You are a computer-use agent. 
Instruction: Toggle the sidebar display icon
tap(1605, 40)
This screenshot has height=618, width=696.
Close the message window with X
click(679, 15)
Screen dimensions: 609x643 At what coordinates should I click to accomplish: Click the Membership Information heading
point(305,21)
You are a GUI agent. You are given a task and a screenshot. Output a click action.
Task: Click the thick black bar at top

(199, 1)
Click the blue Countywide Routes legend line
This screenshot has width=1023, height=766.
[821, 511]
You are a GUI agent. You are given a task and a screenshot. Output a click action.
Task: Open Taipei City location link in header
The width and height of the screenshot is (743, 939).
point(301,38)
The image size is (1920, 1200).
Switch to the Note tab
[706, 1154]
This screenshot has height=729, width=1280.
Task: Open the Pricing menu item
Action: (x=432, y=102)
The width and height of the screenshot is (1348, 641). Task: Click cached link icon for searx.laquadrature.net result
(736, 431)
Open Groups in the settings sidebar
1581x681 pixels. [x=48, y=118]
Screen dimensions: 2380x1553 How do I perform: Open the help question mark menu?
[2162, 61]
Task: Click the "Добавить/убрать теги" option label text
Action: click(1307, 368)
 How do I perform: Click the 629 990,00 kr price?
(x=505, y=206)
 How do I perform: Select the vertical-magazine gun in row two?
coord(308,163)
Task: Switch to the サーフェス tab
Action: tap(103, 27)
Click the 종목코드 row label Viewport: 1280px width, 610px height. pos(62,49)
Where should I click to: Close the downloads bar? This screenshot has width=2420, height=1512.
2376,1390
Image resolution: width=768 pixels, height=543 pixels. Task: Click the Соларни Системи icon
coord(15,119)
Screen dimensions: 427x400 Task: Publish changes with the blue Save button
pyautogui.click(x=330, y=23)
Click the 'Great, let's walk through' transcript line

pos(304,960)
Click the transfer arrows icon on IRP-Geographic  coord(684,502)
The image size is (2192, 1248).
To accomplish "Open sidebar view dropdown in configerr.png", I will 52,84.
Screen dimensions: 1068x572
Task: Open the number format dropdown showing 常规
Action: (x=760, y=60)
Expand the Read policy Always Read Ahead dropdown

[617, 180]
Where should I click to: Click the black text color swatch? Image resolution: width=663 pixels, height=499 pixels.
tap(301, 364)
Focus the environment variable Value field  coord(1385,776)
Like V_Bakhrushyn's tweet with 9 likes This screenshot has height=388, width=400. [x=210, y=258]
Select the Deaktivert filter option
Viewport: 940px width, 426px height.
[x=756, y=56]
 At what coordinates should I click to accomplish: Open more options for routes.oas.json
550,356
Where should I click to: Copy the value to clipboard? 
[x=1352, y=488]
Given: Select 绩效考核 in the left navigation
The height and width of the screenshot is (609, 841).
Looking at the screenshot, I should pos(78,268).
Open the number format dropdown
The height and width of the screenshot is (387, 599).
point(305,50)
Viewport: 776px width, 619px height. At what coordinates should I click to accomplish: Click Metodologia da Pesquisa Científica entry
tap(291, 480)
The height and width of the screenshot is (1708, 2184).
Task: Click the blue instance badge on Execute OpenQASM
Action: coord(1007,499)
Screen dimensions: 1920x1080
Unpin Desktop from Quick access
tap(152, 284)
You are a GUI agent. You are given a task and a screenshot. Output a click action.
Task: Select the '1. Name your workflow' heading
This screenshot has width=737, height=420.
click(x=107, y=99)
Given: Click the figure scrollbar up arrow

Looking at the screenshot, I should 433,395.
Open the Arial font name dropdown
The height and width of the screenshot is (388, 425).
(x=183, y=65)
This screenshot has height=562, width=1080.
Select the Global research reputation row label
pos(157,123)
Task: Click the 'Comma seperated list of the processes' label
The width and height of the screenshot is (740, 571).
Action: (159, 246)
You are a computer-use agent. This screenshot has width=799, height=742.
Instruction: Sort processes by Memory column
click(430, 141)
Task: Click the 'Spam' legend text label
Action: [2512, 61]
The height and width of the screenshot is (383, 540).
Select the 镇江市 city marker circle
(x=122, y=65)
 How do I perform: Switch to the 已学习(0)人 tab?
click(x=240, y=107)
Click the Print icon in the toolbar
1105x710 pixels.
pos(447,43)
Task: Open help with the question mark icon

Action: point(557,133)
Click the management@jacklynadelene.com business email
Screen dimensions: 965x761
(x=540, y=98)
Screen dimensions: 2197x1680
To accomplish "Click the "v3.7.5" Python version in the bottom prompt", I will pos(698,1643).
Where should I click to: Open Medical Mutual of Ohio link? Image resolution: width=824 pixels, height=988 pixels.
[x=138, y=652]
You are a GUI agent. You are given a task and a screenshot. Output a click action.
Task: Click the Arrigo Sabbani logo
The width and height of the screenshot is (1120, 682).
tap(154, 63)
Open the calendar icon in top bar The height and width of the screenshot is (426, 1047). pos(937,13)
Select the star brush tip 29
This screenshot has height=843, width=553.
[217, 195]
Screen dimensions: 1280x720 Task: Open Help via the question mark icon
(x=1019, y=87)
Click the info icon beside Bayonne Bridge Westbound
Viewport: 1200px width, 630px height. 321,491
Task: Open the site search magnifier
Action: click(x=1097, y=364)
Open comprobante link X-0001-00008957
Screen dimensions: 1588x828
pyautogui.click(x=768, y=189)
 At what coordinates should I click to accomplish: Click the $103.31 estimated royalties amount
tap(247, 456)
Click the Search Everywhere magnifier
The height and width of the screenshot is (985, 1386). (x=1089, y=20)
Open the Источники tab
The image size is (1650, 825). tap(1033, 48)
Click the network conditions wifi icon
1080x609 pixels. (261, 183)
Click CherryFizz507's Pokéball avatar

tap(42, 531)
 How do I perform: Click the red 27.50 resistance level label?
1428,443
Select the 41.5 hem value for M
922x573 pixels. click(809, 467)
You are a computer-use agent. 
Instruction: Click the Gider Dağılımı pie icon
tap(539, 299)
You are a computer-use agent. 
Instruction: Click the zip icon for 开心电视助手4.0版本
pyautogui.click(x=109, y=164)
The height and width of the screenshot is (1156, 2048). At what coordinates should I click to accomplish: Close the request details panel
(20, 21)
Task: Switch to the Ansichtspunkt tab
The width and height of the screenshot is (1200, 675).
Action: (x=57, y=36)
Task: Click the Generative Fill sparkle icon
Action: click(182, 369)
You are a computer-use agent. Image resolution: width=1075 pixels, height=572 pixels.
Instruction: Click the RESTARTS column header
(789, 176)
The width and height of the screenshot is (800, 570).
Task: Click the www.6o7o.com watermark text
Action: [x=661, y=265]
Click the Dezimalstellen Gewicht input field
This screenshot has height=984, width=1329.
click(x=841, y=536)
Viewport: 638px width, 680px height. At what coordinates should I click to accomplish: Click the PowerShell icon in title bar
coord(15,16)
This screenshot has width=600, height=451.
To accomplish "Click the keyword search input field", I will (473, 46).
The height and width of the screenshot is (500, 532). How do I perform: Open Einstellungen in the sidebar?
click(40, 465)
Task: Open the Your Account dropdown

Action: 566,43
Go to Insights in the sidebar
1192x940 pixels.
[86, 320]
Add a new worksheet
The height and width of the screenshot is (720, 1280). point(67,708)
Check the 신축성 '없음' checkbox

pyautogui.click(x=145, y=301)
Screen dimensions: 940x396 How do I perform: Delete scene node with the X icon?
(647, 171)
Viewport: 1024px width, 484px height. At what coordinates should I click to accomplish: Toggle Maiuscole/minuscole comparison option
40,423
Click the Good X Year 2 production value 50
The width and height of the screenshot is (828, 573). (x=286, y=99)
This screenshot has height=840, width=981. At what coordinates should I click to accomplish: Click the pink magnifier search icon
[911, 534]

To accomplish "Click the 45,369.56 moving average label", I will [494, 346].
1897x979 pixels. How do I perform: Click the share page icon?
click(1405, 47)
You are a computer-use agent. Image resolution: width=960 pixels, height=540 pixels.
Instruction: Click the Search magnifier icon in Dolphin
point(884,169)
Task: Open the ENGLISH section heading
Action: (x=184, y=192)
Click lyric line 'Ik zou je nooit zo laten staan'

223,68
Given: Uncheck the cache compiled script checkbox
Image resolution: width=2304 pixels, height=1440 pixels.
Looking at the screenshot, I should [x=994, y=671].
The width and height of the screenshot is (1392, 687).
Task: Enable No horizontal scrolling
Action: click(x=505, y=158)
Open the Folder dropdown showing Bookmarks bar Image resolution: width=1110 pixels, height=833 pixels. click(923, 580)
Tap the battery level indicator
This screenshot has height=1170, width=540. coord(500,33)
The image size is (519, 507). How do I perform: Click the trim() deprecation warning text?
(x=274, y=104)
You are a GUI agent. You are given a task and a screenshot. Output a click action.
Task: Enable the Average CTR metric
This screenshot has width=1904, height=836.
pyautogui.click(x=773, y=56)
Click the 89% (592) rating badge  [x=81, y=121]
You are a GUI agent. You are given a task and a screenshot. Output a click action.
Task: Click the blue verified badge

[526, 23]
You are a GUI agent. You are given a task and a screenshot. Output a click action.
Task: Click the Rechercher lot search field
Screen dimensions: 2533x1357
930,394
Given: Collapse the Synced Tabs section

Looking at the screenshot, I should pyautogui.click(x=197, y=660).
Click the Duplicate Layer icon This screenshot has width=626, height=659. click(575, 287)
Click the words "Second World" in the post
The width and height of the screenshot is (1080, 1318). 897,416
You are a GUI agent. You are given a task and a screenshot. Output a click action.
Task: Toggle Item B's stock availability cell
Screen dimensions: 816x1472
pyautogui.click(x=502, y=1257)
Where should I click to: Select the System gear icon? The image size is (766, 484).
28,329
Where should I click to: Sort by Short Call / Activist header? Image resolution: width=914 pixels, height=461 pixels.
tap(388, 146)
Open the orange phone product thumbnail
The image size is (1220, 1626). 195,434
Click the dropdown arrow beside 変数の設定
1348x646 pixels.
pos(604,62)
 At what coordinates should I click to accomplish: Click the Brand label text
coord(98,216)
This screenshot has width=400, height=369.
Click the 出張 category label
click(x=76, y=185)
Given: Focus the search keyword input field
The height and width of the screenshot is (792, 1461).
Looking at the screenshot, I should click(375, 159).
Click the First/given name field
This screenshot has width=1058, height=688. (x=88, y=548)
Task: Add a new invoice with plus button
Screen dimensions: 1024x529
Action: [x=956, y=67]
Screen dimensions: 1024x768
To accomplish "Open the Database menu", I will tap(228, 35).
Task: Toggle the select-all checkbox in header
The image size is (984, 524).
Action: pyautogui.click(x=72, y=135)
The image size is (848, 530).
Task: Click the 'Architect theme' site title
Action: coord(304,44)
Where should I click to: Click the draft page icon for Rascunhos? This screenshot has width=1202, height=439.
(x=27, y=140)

* * * * * * *

--- PROBLEM DESCRIPTION ---
Write out again, word for word, the stretch of lines from the very first one through the line containing "point(305,21)", with both of those lines included.

--- OUTPUT OF THE TASK ---
You are a computer-use agent. 
Instruction: Toggle the sidebar display icon
tap(1605, 40)
This screenshot has height=618, width=696.
Close the message window with X
click(679, 15)
Screen dimensions: 609x643 At what coordinates should I click to accomplish: Click the Membership Information heading
point(305,21)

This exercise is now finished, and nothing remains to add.